ASSIGNED TASK :: Work out how many lines of the listing hold "will", then state only that count.

SUPPLIED INFORMATION ::
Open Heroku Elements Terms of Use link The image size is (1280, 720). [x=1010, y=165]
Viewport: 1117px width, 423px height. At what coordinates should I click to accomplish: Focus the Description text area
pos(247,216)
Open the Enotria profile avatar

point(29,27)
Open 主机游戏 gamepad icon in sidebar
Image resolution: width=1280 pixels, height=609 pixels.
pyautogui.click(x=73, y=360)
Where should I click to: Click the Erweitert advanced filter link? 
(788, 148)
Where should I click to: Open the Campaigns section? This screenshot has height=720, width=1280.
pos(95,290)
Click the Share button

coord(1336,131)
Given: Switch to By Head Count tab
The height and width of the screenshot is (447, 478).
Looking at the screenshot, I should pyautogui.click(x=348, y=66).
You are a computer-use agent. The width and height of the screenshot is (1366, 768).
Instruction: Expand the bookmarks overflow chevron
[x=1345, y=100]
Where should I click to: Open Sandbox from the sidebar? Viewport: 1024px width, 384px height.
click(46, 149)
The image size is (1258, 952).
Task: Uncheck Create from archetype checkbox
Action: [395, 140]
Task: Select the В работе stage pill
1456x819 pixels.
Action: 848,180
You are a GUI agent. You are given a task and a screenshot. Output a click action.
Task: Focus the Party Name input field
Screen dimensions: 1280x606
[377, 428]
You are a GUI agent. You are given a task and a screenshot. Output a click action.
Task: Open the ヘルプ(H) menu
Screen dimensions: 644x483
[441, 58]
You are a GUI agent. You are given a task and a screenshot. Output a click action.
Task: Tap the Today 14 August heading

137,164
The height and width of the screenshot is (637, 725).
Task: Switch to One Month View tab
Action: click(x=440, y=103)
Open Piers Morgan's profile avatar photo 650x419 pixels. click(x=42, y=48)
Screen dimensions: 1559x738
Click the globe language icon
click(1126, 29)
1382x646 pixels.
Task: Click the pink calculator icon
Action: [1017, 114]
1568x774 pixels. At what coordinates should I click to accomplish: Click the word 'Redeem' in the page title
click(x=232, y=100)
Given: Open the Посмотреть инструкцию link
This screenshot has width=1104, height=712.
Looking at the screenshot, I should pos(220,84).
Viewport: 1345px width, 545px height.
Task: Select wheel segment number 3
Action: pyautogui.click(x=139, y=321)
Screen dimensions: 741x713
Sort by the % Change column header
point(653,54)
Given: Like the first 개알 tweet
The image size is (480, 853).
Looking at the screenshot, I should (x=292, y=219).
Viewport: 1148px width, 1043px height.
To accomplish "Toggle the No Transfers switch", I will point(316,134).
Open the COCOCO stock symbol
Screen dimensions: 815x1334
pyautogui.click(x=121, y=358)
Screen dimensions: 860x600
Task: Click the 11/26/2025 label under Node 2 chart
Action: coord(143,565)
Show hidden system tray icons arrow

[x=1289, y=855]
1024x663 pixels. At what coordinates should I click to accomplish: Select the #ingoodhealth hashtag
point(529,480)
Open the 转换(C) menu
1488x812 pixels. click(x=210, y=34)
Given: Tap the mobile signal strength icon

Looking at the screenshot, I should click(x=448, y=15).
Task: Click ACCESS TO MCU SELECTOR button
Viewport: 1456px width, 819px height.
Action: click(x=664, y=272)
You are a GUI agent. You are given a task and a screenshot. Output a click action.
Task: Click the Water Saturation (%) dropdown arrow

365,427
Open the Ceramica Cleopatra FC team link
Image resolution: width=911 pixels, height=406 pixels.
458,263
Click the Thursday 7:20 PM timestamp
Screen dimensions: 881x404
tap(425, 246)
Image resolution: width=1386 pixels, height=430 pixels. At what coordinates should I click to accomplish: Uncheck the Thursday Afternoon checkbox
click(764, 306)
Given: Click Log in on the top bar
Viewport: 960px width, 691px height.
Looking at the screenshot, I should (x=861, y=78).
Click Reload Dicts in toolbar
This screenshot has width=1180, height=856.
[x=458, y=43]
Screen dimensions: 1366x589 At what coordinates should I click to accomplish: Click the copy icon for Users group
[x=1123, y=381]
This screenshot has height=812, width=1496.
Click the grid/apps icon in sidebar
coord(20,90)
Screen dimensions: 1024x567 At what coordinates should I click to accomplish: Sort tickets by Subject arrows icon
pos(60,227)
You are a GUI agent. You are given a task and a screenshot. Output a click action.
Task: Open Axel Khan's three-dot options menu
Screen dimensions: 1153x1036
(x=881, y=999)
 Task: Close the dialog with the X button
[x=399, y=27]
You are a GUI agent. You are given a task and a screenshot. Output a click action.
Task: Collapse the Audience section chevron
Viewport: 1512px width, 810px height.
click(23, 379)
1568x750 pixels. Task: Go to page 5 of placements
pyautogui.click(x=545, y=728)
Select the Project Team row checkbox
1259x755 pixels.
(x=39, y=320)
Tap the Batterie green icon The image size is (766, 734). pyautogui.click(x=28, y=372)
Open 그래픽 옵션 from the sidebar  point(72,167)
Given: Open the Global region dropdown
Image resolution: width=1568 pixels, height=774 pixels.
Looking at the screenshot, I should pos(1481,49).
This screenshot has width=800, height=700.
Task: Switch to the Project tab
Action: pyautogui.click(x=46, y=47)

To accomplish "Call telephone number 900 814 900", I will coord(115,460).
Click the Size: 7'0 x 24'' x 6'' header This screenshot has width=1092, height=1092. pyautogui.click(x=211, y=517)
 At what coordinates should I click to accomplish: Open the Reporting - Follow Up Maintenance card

TASK RESULT :: 2